▶ [ACTION ITEM]
Pull from the data below each line where the word "Remove" occurs, and copy it.

[[ EXERCISE MATERIALS open ]]

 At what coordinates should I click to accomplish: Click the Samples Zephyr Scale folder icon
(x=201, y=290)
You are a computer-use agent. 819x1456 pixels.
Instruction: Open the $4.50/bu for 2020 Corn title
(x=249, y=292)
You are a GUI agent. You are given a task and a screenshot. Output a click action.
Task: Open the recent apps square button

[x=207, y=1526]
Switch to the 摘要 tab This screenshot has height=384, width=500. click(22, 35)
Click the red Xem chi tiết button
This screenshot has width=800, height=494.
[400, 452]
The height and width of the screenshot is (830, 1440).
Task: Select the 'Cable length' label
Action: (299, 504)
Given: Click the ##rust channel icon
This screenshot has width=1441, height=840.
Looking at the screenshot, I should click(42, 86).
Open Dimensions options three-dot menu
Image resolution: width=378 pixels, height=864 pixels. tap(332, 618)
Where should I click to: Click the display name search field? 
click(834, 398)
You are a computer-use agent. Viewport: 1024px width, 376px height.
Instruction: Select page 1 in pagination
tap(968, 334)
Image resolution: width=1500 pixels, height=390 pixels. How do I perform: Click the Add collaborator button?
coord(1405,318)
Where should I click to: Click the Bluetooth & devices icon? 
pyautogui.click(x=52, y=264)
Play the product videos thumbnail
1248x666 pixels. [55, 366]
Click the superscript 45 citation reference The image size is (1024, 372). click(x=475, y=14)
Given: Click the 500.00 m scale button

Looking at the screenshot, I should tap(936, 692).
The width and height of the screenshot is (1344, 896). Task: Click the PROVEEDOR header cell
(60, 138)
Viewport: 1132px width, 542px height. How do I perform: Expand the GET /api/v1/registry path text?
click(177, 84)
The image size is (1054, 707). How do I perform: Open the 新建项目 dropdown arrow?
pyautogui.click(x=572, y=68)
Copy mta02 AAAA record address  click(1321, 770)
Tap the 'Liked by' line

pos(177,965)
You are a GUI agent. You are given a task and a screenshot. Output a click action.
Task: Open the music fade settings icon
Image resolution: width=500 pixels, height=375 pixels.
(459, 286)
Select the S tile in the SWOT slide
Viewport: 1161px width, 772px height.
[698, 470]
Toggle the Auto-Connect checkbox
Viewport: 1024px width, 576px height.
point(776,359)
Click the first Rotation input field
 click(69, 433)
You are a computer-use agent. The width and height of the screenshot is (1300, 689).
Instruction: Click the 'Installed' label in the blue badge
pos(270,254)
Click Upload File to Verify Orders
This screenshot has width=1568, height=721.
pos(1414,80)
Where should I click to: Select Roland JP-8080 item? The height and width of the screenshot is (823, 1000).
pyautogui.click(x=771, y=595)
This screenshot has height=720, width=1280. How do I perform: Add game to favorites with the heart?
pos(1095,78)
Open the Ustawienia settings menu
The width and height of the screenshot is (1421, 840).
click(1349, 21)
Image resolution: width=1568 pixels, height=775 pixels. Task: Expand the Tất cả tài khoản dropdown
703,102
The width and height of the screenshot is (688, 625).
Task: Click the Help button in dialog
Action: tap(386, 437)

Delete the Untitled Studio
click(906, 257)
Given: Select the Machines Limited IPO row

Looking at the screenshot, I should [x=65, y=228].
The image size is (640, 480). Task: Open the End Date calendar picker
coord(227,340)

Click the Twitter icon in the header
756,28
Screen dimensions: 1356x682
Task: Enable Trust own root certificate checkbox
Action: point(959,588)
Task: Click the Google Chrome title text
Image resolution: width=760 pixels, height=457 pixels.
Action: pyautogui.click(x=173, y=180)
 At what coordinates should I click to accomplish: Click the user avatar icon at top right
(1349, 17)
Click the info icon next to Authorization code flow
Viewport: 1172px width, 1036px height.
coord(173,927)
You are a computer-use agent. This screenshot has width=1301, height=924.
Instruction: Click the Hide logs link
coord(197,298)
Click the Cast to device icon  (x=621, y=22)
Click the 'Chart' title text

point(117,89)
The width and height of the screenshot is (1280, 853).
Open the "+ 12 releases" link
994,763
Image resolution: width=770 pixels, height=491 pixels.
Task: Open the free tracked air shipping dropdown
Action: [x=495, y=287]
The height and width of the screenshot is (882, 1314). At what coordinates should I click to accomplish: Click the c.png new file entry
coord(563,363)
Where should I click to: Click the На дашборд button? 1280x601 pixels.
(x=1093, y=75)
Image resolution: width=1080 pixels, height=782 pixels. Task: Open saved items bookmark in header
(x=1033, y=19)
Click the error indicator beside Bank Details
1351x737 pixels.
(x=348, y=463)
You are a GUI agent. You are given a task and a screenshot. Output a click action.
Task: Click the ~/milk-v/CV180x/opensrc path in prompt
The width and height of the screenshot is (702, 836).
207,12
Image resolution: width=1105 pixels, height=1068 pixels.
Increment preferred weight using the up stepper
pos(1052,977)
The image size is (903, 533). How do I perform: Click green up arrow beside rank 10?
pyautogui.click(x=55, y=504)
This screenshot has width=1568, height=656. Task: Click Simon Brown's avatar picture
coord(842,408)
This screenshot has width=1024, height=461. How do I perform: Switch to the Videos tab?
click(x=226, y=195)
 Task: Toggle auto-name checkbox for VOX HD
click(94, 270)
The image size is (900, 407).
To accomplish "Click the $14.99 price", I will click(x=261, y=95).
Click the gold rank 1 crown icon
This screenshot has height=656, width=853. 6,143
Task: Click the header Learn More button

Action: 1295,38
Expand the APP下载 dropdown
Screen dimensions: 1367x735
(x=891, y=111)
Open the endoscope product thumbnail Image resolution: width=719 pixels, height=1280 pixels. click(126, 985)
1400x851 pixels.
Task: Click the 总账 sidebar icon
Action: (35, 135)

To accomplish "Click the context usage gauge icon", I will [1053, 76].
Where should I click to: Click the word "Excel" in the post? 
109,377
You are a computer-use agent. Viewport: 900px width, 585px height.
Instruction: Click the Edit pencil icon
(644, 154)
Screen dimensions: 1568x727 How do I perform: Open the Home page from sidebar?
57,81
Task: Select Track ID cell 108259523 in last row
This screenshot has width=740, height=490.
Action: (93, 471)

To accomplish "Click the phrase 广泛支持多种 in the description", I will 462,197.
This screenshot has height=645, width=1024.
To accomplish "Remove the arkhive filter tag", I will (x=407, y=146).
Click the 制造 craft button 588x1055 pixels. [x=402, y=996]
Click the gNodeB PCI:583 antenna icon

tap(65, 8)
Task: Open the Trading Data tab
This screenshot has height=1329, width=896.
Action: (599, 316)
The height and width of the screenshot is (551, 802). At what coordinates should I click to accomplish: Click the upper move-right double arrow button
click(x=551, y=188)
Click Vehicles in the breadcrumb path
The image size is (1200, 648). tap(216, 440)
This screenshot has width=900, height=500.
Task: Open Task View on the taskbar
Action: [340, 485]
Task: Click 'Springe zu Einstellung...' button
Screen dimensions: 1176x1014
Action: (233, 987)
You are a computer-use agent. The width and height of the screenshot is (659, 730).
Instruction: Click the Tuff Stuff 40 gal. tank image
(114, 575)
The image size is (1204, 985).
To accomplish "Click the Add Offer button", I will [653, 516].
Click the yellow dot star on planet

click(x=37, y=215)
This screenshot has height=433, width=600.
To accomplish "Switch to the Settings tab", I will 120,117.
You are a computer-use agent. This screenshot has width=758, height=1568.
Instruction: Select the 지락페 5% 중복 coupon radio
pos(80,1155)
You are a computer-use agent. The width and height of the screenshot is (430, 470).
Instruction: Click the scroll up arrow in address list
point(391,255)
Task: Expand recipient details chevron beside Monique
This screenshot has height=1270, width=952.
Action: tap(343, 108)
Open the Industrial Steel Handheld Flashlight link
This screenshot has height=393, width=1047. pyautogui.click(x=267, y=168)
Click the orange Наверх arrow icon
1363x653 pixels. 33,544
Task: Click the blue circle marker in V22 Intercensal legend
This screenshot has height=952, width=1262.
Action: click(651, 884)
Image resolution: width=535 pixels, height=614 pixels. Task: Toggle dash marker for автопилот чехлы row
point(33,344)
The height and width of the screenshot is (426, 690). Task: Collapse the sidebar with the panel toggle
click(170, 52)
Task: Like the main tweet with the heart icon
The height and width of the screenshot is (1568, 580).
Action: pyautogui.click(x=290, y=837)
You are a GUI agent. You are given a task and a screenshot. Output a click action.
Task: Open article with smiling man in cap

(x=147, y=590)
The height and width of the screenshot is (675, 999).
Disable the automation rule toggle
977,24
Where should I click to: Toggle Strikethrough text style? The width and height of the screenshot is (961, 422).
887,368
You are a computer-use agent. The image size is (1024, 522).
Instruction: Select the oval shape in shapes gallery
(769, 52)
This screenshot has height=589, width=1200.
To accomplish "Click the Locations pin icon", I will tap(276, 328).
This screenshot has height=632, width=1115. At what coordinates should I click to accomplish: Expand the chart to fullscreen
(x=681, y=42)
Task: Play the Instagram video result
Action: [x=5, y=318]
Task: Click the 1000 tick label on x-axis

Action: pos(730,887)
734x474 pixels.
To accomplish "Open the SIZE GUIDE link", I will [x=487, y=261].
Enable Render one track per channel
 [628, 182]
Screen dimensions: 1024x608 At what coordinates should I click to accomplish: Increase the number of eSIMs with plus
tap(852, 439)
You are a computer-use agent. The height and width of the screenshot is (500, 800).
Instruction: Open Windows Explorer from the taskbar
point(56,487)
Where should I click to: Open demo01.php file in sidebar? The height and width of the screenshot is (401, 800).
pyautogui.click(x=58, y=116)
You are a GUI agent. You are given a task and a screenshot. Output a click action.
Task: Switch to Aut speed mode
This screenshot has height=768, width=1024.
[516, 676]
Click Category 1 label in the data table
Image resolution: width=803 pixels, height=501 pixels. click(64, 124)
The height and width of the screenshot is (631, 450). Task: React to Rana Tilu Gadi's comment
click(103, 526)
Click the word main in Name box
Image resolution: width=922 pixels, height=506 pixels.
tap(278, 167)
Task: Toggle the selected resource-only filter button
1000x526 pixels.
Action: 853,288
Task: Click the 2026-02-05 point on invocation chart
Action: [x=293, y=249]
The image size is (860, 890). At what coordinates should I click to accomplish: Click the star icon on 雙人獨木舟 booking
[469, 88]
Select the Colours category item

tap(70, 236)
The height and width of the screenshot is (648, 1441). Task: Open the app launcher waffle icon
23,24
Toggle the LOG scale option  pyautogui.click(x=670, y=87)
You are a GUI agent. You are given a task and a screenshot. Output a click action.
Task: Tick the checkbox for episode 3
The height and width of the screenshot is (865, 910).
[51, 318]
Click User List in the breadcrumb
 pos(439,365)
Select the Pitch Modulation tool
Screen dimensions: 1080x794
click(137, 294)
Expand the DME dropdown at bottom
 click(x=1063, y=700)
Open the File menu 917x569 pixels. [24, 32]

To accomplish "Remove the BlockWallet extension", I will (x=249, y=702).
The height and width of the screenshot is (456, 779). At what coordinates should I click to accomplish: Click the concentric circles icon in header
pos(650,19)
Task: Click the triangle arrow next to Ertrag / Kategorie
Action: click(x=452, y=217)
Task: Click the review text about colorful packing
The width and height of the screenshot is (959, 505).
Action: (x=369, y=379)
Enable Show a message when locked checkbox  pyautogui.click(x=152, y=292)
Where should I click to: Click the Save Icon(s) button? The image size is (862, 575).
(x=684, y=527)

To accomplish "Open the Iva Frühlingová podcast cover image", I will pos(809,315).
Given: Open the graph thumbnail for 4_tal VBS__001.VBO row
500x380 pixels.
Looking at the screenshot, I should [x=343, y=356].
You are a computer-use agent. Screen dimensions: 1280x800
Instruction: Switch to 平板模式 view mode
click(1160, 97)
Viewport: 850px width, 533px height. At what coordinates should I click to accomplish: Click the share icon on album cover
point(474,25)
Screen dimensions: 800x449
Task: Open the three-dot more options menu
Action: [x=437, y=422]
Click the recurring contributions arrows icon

[[ EXERCISE MATERIALS closed ]]

▶ [WRITTEN SOLUTION]
To accomplish "Remove the arkhive filter tag", I will (x=407, y=146).
To accomplish "Remove the BlockWallet extension", I will (x=249, y=702).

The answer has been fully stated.